Après #metoo, #moiaussi, voici #metoogarçons, une nouvelle vague de dénonciations lancée en France qui libère une parole inédite et particulièrement taboue.

La nouvelle vague #garçons

« Violé par le père de mon meilleur ami pendant 2 ans. » « J’avais 6 ans. Mon cousin, 18 ans. Dans la famille c’était l’omerta. » « Arrête de mentir : les garçons violés, ça n’existe pas. » Les témoignages en ce sens se multiplient sur X depuis la prise de parole du comédien français Aurélien Wiik, la veille de la cérémonie des Césars, il y a 10 jours. « J’avais 11 ans. De mes 11 ans à mes 15 ans, j’ai été abusé par mon agent et d’autres gens de son entourage », a dénoncé le comédien, aujourd’hui âgé de 43 ans, sur son compte Instagram. S’il dit s’être plaint et avoir « envoyé en prison » ledit agresseur à l’époque, Aurélien Wiik montre également du doigt d’autres producteurs et réalisateurs. « Jusqu’à mes 25 ans, on m’a proposé des rôles, de la drogue, en échange de faveurs », ajoute-t-il, invitant toutes les victimes masculines à prendre enfin la parole. Sans tarder, des personnalités connues (notamment le comédien Francis Renaud, qui accuse le réalisateur André Téchiné d’agression, des accusations aussitôt contestées) ont répondu à l’appel, lequel dépasse depuis largement le monde du cinéma. Des mots d’encouragement et de solidarité se sont multipliés tout autant.

Pourquoi le tabou ?

Certes, ces nouvelles dénonciations s’inscrivent dans un contexte particulier. Rappelons que cette cérémonie des Césars a été marquée par une vague d’accusations de violences sexuelles, lancées notamment par l’actrice française Judith Godrèche. Or peu d’hommes avaient à ce jour pris si ouvertement part au mouvement. Question de proportions, notamment : si on estime que près de 90 % des victimes sont des femmes (selon les chiffres de l’INSPQ), seuls 10 % seraient des hommes. Mais aussi, question de mythes tenaces. « Il y a des barrières particulières pour les hommes, analyse Dominique M. Lavoie, étudiante au doctorat en études féministes et de genre, en lien avec la construction sociale qu’on a de la masculinité. » Par exemple : « Un homme, c’est fort ; un homme, ça ne peut pas être agressé ; on pense que les hommes veulent aussi par défaut de la sexualité », illustre la chercheuse, affiliée à la Chaire de recherche sur les violences sexistes et sexuelles en milieu d’enseignement supérieur. Parlez-en à Léophane Renaud, 53 ans, agressé par un prêtre dans son enfance, puis à répétition et pendant près de 30 ans par sa conjointe et des « amis ». En clair : « Tout le monde me pose la question, dit-il au bout du fil. Comment tu fais pour bander ? » C’est d’ailleurs pour cette raison que l’homme, appuyé par ses enfants, planche ces jours-ci sur une autobiographie, qui devrait s’intituler : Ma vie aurait pu être la vôtre. « Parce que c’est tabou. Mes enfants me le disent : si tu ne mets pas ton nom, ton visage, personne ne va te croire. Mais il ne faut plus que ça arrive ! »
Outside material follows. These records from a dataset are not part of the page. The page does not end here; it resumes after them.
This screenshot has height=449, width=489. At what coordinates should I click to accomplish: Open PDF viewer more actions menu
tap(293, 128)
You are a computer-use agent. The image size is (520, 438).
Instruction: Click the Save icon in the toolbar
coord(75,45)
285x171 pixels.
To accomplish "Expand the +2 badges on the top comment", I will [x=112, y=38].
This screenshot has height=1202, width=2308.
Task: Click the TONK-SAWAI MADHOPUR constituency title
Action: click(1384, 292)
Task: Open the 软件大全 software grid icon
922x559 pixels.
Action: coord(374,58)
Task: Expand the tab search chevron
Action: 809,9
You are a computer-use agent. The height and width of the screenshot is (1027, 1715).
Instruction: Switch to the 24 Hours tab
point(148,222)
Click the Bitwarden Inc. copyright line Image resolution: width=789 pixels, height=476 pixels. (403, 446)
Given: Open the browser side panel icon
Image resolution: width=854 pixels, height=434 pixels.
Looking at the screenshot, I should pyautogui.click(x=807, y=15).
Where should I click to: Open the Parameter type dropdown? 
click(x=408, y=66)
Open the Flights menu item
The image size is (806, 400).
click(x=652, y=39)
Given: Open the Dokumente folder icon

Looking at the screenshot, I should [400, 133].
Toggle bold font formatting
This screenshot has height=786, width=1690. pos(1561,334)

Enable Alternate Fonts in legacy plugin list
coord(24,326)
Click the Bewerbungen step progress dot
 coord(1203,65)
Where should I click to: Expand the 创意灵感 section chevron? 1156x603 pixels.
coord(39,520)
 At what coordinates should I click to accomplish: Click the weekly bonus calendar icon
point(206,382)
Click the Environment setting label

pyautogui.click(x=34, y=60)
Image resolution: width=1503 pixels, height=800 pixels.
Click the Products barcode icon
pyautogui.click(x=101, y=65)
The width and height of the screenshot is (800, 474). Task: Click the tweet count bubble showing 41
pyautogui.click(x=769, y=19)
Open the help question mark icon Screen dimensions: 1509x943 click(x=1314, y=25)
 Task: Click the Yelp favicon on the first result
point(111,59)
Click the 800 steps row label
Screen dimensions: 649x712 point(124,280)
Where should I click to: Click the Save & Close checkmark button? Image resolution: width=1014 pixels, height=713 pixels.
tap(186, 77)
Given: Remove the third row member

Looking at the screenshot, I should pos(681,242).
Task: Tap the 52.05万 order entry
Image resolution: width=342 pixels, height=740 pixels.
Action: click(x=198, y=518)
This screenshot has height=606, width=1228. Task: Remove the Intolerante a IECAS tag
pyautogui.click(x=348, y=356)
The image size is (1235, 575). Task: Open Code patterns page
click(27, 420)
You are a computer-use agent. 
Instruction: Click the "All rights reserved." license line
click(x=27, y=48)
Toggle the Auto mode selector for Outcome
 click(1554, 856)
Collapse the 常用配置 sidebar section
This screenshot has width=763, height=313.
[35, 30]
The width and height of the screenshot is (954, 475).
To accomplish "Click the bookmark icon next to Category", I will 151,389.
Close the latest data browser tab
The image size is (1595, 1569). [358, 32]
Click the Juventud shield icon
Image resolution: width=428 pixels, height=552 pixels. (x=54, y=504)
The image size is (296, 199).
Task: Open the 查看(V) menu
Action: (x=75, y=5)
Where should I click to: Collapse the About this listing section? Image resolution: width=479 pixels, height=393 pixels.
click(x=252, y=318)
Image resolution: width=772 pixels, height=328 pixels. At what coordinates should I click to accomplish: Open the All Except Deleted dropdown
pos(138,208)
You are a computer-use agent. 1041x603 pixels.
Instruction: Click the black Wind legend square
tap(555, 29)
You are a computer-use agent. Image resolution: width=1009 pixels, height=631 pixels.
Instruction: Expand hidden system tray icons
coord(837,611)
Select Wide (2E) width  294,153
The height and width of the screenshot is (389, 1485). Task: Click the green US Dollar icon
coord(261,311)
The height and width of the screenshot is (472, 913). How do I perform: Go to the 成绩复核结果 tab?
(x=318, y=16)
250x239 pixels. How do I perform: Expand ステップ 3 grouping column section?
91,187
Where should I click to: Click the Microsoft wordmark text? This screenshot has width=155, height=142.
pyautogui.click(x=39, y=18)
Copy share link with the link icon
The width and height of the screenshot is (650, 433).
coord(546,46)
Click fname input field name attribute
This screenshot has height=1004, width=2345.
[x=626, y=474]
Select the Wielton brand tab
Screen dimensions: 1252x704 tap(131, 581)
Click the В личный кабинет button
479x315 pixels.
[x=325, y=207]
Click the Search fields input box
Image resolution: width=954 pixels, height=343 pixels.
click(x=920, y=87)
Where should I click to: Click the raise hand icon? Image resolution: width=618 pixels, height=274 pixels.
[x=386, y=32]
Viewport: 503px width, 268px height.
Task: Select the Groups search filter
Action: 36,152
20 ans avant de prendre la parole

Les hommes victimes de violences sexuelles dans leur enfance prennent en moyenne 20 ans avant d’en parler. Un temps qui peut doubler dans certains cas. Pire, la moitié n’en souffle jamais le moindre mot à son entourage, selon une étude menée par Natacha Godbout, professeure au département de sexologie de l’UQAM, en 2022. Elle a sondé 379 hommes ayant recours à des services auprès d’un organisme d’aide au Québec. On y apprend en outre que 9 hommes sur 10 ont des symptômes de détresse psychologique et que la moitié vit avec des symptômes de stress post-traumatique. Si peu d’hommes ont pris la parole à ce jour, la chercheuse croit que c’est surtout parce qu’ils n’ont pas senti que le mouvement #metoo était « pour eux ». « Parce que majoritairement, ce sont les hommes qui sont des agresseurs, alors les hommes ont été un peu campés dans le rôle du méchant », avance-t-elle. « Mais l’affaire Salvail a aidé beaucoup d’hommes à porter plainte. » Elle espère que cette nouvelle vague #metoogarçons aura le même effet de « délier les langues. Et de faciliter la réflexion avec les proches ».

De la parole aux actes

Cela fait près de 30 ans que le sociologue de la sexualité Michel Dorais a publié son fameux Ça arrive aussi aux garçons. À l’époque, on lui disait : « tu ne trouveras pas de victimes ! », « ça ne se peut pas ! ». En tournée en France, on lui a même dit : « C’est terrible, ce qui arrive au Québec ! Ça n’existe pas ici, heureusement ! » À la lumière de ce qui déboule ces jours-ci sur les réseaux sociaux, « là, ça se passe », dit-il. « Et ça ne me surprend pas ! » Selon les recherches les plus modérées, souligne le prolifique auteur, on évalue même qu’un homme sur dix serait victime d’agression sexuelle (et une femme sur trois). Si cela prend tant de temps avant qu’ils parlent, c’est en outre lié à cet ultime mythe, selon lequel « qui a été agressé agressera ». « Ça contribue beaucoup au silence des gars, déplore Michel Dorais. Mais ce n’est pas vrai, les victimes ne commettent pas plus d’agressions ! » Il se félicite de ce nouveau chapitre de prise de parole publique. Mais ça ne suffit pas. « Libérer la parole, c’est bien, mais il faut que le système de justice bouge ! […] Parce qu’une fois qu’on a parlé, le couvercle peut se refermer. Mais les gens veulent justice ! […] Il ne faut pas que ce réveil tombe dans le vide ! »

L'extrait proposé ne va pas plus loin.